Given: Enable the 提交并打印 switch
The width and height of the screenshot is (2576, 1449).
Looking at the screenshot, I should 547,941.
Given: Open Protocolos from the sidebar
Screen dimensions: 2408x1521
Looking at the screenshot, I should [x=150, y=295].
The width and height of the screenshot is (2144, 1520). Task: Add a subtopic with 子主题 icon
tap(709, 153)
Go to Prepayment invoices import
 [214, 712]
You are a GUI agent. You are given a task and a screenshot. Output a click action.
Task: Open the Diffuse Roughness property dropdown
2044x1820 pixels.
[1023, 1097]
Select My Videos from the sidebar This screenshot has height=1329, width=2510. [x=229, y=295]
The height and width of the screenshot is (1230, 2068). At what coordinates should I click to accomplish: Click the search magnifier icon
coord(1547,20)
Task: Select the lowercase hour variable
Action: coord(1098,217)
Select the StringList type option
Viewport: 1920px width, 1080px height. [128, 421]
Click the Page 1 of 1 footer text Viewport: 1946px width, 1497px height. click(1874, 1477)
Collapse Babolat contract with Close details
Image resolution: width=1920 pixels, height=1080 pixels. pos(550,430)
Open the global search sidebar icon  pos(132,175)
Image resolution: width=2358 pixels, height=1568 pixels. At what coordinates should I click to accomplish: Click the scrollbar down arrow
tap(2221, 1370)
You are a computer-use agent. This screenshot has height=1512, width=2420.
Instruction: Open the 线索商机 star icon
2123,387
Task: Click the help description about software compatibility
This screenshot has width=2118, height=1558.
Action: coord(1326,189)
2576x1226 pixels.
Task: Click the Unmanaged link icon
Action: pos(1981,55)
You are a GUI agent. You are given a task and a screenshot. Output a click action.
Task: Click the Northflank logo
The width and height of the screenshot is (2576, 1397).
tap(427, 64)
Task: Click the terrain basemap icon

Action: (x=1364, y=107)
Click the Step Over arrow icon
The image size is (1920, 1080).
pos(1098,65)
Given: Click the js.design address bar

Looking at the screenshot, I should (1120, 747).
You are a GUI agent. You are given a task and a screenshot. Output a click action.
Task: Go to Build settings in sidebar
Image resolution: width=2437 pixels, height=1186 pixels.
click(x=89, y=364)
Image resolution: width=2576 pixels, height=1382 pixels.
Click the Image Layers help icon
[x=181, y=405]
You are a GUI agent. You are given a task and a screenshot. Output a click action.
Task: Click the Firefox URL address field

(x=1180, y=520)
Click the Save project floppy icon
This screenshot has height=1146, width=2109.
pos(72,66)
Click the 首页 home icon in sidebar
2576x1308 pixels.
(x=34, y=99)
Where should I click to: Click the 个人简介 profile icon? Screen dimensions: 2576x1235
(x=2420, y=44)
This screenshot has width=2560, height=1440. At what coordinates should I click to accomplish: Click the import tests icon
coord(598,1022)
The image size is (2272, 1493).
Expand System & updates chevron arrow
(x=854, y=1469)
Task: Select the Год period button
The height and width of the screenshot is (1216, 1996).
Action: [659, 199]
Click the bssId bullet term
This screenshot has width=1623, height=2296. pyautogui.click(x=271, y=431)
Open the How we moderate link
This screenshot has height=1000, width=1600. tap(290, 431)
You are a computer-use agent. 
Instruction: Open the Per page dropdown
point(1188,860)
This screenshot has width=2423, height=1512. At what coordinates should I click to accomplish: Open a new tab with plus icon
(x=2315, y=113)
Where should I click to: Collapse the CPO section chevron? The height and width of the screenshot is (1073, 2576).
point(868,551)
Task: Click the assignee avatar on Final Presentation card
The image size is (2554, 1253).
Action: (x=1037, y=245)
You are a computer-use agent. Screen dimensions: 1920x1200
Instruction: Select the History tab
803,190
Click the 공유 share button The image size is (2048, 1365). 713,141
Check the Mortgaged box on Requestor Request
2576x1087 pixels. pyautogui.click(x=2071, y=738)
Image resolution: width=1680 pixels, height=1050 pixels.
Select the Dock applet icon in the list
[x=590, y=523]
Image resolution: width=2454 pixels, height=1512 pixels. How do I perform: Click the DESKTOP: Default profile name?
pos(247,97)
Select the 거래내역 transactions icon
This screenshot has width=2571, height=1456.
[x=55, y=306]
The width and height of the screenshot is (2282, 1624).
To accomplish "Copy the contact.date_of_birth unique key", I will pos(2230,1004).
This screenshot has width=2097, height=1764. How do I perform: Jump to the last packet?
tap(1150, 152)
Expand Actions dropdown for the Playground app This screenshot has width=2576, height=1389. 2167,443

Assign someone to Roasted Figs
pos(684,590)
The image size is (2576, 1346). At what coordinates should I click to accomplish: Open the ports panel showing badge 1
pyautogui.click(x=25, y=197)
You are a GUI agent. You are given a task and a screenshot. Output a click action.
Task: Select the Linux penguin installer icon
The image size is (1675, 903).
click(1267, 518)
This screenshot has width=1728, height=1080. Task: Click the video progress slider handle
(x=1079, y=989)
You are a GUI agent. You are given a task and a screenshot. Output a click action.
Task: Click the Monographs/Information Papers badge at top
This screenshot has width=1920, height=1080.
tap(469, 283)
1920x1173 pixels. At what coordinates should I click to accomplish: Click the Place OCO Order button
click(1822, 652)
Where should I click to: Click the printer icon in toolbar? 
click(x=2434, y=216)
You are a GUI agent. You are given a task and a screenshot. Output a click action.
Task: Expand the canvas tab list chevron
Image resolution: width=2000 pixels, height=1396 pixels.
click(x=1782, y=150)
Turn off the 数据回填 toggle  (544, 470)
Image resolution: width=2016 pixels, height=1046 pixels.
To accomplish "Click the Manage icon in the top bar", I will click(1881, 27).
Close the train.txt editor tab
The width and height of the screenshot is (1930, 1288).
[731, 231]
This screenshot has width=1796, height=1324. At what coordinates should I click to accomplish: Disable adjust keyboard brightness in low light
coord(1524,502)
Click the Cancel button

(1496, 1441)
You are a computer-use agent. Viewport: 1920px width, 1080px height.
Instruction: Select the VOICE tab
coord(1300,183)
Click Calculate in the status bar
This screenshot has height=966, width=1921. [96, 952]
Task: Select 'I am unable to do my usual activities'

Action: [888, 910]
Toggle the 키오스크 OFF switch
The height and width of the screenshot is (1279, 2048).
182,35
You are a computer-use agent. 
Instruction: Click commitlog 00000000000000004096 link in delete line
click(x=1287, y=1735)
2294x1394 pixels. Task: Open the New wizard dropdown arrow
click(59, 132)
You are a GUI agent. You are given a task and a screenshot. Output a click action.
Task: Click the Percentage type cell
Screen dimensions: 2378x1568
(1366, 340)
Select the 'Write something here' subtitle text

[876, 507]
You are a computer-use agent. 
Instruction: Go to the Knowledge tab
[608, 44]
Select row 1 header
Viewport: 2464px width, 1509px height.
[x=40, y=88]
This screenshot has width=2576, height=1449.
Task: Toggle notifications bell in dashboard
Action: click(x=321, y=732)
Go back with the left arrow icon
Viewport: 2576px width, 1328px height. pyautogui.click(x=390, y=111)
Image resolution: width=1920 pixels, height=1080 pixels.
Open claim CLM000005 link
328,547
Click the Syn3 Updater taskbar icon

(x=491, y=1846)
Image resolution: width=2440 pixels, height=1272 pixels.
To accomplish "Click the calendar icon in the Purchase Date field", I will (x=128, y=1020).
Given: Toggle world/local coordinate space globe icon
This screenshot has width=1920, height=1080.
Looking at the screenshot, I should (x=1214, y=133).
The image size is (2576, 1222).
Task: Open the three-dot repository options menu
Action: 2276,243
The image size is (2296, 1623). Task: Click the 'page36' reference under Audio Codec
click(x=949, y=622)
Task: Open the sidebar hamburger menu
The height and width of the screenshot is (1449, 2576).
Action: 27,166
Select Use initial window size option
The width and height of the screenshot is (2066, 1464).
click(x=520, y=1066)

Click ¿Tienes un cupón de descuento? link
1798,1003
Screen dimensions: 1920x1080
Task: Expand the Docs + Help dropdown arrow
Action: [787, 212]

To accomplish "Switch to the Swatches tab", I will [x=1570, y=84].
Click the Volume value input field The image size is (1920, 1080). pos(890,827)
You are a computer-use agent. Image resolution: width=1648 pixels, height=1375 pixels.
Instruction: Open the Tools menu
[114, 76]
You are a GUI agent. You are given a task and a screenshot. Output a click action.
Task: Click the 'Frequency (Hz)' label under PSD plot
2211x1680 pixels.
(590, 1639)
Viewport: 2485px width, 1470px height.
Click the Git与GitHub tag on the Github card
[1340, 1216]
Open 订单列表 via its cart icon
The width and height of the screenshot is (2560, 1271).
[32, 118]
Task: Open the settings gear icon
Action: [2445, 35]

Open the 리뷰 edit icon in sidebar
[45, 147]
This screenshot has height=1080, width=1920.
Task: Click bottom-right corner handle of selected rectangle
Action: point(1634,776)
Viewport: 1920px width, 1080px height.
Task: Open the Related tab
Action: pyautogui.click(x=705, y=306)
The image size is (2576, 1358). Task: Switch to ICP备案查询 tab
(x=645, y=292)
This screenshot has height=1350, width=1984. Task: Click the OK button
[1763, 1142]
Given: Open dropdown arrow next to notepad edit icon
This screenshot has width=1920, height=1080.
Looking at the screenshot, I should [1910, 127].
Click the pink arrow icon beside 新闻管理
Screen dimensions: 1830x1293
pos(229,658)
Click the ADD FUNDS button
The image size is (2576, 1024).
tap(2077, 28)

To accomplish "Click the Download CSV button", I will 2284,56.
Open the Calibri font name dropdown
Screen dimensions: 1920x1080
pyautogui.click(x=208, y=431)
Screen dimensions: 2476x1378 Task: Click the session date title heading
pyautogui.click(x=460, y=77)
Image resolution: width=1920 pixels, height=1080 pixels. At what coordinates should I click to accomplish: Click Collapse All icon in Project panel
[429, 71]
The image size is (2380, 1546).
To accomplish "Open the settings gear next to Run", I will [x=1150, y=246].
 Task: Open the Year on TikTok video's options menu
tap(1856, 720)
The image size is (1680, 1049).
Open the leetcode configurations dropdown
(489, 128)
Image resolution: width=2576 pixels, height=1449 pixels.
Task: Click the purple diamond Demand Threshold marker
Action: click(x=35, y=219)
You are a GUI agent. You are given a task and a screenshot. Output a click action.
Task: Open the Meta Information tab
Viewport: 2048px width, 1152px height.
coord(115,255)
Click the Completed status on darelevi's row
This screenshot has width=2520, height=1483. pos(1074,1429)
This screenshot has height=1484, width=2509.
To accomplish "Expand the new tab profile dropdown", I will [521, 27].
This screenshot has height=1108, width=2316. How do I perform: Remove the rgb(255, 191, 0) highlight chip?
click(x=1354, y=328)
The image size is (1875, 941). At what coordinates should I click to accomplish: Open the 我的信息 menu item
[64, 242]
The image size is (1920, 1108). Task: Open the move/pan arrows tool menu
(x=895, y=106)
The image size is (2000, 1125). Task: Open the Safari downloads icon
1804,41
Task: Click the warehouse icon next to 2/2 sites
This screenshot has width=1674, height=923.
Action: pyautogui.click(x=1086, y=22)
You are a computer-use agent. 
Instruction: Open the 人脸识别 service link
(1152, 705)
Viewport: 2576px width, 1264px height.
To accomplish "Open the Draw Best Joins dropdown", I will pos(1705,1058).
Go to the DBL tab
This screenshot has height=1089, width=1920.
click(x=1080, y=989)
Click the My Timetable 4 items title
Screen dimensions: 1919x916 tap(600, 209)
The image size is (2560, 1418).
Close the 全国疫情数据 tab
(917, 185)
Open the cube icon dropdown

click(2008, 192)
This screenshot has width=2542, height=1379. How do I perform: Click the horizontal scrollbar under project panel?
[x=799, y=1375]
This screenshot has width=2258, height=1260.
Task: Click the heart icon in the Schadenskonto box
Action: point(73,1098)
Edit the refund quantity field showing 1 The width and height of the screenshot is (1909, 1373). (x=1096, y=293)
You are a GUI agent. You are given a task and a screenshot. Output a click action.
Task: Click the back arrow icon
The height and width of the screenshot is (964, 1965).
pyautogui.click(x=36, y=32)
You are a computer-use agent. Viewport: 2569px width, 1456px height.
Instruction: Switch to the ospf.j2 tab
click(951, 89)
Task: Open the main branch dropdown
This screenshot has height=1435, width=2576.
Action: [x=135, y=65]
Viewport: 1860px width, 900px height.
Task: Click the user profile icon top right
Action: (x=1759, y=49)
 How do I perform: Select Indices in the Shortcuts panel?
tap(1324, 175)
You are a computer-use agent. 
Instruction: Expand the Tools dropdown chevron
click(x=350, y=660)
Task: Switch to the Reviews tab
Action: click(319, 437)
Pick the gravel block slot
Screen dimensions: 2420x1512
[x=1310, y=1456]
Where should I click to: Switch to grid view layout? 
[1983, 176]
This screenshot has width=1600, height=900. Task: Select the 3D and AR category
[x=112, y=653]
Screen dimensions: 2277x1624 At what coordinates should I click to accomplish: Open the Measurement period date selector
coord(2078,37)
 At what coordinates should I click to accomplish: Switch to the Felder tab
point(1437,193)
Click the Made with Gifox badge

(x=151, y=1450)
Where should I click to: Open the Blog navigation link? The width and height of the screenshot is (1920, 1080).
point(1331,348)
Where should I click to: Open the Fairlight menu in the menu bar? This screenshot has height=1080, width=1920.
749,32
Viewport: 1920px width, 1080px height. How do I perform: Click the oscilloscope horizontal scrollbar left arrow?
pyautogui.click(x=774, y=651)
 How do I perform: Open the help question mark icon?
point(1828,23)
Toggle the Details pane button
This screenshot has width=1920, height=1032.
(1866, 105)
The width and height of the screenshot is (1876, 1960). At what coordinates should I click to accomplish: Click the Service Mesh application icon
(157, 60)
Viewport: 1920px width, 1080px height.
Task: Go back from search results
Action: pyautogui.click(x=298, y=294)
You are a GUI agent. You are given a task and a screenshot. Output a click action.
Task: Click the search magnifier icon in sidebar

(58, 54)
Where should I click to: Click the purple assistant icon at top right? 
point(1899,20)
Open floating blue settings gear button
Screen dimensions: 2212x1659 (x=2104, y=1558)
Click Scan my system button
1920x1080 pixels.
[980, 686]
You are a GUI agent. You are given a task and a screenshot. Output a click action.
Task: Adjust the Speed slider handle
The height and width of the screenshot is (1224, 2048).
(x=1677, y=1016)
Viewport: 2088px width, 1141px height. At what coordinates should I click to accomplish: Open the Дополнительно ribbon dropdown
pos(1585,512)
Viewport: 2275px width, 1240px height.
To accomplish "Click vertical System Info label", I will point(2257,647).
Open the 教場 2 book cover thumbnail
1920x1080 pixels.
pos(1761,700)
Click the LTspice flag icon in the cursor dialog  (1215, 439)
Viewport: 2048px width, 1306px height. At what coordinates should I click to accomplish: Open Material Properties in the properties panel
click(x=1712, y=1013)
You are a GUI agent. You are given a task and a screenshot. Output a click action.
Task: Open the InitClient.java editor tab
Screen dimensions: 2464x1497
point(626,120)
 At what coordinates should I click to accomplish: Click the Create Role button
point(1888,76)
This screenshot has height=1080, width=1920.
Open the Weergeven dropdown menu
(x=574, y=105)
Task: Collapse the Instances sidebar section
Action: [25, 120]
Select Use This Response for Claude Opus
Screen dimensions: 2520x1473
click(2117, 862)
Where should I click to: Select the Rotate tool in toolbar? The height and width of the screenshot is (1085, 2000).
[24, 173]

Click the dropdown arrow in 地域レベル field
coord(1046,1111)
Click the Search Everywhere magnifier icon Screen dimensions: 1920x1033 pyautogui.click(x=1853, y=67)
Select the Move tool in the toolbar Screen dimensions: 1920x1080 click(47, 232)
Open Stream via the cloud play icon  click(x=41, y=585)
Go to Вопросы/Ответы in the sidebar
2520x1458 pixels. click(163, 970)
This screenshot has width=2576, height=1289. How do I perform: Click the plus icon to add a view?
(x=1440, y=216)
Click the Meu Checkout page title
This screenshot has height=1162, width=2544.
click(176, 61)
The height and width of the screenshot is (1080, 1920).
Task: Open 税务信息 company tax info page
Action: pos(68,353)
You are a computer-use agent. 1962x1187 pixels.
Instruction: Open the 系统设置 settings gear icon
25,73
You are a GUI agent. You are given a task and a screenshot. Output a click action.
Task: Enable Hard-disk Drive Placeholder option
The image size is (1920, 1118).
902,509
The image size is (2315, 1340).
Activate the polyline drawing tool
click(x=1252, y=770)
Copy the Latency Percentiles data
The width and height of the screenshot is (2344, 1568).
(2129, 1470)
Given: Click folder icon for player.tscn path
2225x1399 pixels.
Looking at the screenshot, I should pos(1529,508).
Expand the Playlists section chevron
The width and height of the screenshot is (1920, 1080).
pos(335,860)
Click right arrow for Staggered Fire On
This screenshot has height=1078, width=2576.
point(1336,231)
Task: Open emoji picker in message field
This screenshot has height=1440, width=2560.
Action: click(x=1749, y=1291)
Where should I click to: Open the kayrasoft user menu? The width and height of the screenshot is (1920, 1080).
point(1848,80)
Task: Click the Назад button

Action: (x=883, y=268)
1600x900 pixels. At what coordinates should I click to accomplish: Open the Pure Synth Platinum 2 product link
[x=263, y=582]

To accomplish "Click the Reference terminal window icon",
● ● ● ● ● ● ●
How many lines in the material contain the string "Enable"? Reply with the number and nothing else.

2